— GOAL OF THE EXERCISE —
Please copy out, unchanged, only the rows below that start at the line containing "Where should I click to: Click the Learner" and end at the line containing "(x=262, y=116)", including both of those lines.

— start EXERCISE INPUTS —

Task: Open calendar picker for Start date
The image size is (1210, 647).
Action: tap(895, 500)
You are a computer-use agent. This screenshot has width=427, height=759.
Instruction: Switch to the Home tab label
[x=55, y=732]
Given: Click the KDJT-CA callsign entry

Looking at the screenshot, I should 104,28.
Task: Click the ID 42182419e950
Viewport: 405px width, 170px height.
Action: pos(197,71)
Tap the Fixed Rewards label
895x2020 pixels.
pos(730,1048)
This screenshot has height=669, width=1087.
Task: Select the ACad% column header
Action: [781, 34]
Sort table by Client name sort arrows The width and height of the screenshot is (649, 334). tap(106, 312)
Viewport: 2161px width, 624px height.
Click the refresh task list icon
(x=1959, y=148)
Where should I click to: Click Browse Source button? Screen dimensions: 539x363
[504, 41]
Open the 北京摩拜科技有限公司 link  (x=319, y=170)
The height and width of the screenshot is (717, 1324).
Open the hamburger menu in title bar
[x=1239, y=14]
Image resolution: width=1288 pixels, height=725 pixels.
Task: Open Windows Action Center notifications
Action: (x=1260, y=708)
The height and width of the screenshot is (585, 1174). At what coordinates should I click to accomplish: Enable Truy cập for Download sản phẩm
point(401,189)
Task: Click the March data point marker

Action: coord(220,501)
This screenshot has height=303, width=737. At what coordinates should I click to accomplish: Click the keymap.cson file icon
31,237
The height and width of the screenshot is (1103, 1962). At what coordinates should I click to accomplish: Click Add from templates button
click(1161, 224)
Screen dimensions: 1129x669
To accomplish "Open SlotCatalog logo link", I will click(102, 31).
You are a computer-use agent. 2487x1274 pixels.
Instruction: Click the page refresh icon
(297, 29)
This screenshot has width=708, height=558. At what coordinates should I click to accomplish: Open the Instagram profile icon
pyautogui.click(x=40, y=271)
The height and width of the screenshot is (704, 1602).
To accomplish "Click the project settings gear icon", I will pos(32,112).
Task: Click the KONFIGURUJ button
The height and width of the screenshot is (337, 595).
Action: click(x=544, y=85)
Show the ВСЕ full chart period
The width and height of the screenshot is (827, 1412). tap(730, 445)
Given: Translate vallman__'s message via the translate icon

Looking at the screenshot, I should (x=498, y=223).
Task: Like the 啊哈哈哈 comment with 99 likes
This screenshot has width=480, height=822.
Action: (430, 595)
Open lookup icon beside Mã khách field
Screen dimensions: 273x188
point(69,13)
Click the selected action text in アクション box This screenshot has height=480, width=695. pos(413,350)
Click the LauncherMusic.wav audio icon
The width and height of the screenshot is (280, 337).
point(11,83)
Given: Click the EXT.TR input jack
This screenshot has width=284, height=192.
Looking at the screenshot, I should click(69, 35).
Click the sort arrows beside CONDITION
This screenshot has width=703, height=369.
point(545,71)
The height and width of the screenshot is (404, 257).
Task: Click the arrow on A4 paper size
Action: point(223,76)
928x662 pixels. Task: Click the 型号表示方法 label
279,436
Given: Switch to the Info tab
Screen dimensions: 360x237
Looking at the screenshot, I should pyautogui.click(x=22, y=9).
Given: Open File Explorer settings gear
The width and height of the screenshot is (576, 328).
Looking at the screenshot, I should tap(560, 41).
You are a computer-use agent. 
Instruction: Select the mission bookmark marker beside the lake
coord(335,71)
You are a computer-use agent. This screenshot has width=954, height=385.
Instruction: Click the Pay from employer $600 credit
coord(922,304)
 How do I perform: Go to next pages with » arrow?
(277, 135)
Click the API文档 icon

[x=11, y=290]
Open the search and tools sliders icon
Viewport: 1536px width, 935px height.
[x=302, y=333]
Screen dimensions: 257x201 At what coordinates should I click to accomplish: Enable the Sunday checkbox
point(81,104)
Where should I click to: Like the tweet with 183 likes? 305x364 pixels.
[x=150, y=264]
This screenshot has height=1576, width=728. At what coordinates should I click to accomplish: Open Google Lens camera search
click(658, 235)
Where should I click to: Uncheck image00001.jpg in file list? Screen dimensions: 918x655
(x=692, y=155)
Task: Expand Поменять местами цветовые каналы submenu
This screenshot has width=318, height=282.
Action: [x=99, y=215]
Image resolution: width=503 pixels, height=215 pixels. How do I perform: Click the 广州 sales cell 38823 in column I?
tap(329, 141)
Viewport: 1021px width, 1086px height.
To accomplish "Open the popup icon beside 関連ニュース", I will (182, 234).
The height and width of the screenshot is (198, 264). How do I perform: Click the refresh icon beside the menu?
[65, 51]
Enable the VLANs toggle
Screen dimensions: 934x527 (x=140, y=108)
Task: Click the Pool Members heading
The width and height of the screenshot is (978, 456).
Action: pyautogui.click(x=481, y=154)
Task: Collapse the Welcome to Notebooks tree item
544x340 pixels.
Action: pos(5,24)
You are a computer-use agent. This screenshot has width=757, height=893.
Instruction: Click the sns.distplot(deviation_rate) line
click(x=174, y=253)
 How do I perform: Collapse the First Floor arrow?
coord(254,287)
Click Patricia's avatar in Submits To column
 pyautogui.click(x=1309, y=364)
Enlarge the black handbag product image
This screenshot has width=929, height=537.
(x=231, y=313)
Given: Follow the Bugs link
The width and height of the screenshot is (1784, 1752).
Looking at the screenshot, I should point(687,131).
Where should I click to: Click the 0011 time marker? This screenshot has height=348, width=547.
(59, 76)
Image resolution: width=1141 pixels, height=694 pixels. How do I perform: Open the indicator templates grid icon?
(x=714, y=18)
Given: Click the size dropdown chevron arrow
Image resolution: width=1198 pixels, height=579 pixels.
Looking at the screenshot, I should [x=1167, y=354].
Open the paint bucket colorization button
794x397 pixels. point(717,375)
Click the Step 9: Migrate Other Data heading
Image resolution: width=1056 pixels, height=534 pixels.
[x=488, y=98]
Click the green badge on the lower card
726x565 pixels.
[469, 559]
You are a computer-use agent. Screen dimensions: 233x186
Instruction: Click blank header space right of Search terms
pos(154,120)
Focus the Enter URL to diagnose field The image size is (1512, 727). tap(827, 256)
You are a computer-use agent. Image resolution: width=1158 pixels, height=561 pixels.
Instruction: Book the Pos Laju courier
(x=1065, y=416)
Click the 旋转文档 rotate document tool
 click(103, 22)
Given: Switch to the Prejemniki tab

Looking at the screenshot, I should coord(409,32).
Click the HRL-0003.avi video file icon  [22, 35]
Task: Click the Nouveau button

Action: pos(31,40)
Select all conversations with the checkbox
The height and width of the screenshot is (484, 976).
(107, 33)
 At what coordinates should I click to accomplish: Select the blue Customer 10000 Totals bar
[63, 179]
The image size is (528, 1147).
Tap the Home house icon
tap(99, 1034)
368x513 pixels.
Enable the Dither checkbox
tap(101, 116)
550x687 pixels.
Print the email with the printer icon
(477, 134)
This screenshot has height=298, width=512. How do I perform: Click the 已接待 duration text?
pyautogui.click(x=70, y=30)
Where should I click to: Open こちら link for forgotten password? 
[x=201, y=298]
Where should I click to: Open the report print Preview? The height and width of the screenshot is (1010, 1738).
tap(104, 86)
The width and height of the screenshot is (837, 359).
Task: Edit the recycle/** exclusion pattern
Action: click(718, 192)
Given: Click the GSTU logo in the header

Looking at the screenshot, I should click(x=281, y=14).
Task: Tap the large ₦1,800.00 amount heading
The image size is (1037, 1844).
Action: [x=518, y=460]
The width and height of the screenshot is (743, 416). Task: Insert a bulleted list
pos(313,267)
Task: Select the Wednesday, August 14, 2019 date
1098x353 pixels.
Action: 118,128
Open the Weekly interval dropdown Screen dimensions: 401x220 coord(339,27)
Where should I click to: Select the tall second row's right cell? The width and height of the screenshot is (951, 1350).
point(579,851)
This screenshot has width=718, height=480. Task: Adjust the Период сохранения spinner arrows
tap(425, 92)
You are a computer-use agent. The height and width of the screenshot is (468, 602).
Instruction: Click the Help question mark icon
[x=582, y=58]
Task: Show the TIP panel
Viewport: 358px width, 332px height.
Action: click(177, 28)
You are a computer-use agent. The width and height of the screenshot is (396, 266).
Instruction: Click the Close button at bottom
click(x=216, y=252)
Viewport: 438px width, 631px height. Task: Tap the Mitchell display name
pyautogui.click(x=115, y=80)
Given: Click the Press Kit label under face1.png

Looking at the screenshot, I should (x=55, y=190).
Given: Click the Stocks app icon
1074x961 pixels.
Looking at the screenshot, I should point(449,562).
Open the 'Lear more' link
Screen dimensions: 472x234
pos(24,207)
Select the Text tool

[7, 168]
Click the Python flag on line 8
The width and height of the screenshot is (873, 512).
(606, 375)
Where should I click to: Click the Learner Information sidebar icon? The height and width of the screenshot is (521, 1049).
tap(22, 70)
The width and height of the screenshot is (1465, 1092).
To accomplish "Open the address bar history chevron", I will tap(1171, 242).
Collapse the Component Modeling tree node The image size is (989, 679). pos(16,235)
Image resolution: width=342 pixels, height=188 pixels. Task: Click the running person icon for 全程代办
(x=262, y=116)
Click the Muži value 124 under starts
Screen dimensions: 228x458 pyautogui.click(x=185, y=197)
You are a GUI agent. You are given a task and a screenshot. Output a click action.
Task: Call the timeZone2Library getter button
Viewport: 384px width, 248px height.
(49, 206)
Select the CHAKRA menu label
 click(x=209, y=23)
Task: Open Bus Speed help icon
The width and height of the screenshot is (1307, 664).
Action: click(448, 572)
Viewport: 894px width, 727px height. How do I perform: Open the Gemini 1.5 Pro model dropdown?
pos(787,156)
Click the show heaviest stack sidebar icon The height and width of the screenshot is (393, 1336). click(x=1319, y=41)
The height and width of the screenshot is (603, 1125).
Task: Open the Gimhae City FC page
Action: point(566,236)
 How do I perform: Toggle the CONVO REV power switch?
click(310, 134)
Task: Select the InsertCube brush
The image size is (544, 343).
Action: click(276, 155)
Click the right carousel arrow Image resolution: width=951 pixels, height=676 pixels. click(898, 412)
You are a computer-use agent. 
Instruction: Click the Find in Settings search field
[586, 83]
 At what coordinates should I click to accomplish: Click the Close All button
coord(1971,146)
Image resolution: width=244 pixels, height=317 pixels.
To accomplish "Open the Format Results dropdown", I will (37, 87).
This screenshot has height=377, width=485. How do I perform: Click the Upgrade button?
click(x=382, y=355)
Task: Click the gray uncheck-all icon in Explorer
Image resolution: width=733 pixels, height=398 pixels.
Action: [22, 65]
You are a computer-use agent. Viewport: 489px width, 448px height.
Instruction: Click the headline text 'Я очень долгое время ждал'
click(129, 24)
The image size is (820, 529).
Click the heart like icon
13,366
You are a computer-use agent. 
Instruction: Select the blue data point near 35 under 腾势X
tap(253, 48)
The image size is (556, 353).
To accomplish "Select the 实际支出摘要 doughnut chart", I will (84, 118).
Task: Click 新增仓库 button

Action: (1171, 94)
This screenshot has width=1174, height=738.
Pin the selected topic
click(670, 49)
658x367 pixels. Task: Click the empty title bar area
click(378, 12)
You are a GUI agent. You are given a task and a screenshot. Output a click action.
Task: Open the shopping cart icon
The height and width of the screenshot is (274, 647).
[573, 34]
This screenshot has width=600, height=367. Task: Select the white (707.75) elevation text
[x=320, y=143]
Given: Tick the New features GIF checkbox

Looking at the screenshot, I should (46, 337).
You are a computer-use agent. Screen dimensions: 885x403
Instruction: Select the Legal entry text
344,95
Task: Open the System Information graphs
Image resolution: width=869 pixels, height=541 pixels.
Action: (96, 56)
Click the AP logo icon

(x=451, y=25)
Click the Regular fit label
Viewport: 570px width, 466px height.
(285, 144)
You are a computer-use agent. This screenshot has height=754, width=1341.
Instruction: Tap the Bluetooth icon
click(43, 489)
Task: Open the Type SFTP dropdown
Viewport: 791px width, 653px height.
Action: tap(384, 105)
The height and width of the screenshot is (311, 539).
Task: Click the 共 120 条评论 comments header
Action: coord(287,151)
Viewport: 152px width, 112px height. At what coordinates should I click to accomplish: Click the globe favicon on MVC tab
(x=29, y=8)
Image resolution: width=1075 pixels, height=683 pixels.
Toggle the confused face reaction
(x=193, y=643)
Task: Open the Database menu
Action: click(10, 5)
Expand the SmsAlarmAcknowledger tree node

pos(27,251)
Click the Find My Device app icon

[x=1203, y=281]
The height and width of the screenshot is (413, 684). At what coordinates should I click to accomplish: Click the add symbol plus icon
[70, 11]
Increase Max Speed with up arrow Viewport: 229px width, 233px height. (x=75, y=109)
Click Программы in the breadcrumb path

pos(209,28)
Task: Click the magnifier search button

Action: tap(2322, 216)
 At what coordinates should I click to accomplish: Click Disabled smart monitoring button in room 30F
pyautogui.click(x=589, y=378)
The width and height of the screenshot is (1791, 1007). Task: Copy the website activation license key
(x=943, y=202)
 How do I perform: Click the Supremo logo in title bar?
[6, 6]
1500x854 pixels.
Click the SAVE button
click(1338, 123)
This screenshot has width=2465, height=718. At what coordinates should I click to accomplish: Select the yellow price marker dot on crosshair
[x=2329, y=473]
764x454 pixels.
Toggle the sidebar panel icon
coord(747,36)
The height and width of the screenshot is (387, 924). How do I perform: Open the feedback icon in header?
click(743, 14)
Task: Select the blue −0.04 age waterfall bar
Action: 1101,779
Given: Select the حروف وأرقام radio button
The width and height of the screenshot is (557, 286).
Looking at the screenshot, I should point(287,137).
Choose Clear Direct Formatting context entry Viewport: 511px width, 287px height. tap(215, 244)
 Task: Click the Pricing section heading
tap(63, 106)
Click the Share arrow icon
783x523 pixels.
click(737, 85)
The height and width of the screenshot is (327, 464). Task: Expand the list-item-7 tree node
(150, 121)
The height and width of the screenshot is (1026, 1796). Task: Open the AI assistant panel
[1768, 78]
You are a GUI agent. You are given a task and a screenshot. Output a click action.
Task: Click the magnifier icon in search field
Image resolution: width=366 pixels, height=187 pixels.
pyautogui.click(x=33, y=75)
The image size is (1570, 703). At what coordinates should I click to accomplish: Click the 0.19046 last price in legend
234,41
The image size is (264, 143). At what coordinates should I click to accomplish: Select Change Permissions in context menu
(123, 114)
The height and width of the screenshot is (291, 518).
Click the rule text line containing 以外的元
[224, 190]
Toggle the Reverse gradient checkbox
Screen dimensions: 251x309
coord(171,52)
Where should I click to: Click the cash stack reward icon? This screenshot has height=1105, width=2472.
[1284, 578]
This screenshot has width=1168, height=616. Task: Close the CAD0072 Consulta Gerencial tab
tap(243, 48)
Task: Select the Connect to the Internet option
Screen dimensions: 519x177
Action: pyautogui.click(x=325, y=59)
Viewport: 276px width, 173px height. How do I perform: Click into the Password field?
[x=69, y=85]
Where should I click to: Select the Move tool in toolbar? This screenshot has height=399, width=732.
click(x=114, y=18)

— end EXERCISE INPUTS —

— ANSWER TO THE EXERCISE —
Where should I click to: Click the Learner Information sidebar icon? The height and width of the screenshot is (521, 1049).
tap(22, 70)
The width and height of the screenshot is (1465, 1092).
To accomplish "Open the address bar history chevron", I will tap(1171, 242).
Collapse the Component Modeling tree node The image size is (989, 679). pos(16,235)
Image resolution: width=342 pixels, height=188 pixels. Task: Click the running person icon for 全程代办
(x=262, y=116)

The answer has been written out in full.